Now, I looked closely at the left side to see what they had in common. Both parts had an $x$ and an $(a+b)$ in them! So, I pulled out that common part, $x(a+b)$, like this:
$x(a+b) [x(a+b) - 1] = 0$.

When you have two things multiplied together and their answer is zero, it means at least one of those things *has* to be zero. So, I had two possibilities for $x$:

Possibility 1: $x(a+b) = 0$
If $(a+b)$ is not zero, then for this part to be zero, $x$ absolutely has to be $0$.

Possibility 2: $x(a+b) - 1 = 0$
I needed to find out what $x$ was here, so I added $1$ to both sides:
$x(a+b) = 1$
Then, if $(a+b)$ is not zero, I divided both sides by $(a+b)$ to get $x$ by itself:
$x = \frac{1}{a+b}$.

So, if $a+b$ isn't zero, the answers for $x$ are $0$ and $\frac{1}{a+b}$. It's important to remember that if $a+b$ *is* zero, the original equation would just become $0=0$, which means any number for $x$ would work! But for specific answers, we assume $a+b$ is not zero.

Alternative answer

Answer: The solutions for x are x = 0 and x = 1/(a+b), as long as (a+b) is not equal to 0. Explain
This is a question about factoring expressions and recognizing special number patterns. The solving step is:

Hey friends! This problem looks a little long, but it's really cool once you break it down!

First, let's look at the part `(a^2 + 2ab + b^2)`. It reminds me of a special pattern we learned! It's like when you multiply `(something + something else)` by itself, like `(apple + banana) * (apple + banana)`. It always turns into `apple^2 + 2*apple*banana + banana^2`. So, `(a^2 + 2ab + b^2)` is just another way of writing `(a+b) * (a+b)`, or `(a+b)^2`.

So, our math problem can be rewritten like this:
`x^2 * (a+b)^2 = x * (a+b)`

Now, to find out what 'x' can be, we want to get everything on one side of the equal sign and make the other side zero. It's like gathering all your toys in one pile! Let's move the `x * (a+b)` part from the right side to the left side:
`x^2 * (a+b)^2 - x * (a+b) = 0`

Next, we look for things that are the same in both parts of our new equation. See how `x` is in both parts, and `(a+b)` is also in both parts? We can "factor out" `x * (a+b)` from both pieces. It's like taking a common item out of a group!
When we take `x * (a+b)` out of `x^2 * (a+b)^2`, we're left with `x * (a+b)`.
And when we take `x * (a+b)` out of `x * (a+b)`, we're left with `1`. (It's like saying 5 divided by 5 is 1!)
So, our equation now looks like this:
`x * (a+b) * [x * (a+b) - 1] = 0`

This is the super fun part! It's called the "Zero Product Property." It just means that if you multiply a bunch of numbers together and the answer is zero, then at least one of those numbers *has* to be zero!
So, we have two possibilities for our problem to be true:

Possibility 1: The first chunk is zero.
`x * (a+b) = 0`
If `(a+b)` isn't zero (because if it was, the whole problem would be different!), then `x` must be `0` to make this true! So, `x = 0` is one answer.

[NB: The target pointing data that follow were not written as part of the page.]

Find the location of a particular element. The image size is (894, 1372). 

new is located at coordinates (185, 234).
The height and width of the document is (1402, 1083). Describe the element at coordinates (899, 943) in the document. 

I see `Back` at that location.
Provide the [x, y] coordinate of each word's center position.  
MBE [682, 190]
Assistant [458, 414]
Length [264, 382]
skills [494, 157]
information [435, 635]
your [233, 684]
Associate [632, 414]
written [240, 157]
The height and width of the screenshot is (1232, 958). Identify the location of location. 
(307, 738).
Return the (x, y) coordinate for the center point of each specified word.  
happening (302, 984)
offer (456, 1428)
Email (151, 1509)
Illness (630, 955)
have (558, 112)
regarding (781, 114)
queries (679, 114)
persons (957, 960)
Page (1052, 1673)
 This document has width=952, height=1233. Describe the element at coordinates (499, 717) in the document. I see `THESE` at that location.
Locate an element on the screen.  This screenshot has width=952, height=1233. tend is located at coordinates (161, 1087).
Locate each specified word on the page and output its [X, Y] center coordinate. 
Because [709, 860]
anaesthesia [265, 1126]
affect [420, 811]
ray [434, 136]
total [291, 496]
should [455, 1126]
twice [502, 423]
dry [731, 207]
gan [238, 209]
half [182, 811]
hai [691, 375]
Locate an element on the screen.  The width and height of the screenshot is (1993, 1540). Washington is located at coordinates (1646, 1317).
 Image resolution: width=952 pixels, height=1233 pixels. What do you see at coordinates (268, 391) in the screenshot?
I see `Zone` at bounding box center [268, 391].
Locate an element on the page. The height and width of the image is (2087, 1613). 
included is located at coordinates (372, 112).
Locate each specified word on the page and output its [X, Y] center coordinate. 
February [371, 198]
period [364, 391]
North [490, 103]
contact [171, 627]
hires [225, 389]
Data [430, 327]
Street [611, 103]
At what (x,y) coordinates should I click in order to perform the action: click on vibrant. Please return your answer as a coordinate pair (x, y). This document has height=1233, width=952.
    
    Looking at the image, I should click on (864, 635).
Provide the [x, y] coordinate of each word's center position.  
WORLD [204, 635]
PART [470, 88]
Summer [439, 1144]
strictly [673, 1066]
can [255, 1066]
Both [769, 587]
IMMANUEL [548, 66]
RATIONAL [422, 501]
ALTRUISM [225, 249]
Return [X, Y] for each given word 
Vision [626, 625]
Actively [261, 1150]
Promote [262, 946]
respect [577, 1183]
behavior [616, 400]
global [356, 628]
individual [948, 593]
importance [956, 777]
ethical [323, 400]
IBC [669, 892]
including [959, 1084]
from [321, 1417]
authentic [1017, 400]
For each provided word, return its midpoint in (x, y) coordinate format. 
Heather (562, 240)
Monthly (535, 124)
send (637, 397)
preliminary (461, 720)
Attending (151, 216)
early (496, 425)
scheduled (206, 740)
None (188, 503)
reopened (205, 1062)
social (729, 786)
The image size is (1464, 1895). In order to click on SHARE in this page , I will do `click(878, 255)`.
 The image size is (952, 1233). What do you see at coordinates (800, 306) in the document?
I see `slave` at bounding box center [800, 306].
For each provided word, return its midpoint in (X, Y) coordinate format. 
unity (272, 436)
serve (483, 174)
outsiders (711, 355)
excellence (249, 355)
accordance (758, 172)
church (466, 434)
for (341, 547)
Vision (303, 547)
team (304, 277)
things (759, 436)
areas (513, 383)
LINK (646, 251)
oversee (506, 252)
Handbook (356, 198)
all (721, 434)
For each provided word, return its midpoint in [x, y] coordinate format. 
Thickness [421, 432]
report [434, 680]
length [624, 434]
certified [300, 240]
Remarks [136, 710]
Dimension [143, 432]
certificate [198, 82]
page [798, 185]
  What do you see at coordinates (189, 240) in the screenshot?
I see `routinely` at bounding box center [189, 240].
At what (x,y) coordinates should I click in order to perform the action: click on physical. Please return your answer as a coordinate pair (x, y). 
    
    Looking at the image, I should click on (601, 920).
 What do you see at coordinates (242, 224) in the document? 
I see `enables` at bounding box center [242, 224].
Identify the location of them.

Possibility 2: The second chunk is zero.
`x * (a+b) - 1 = 0`
To find 'x', let's get it by itself. First, we can add `1` to both sides:
`x * (a+b) = 1`
Now, if `(a+b)` isn't zero, we can divide both sides by `(a+b)`:
`x = 1 / (a+b)`

So, our two answers for 'x' are `x = 0` and `x = 1/(a+b)`. We assume `a+b` isn't zero, because if it was, the original problem would just be `0=0`, which means any 'x' would work! But usually, we're looking for specific answers like these.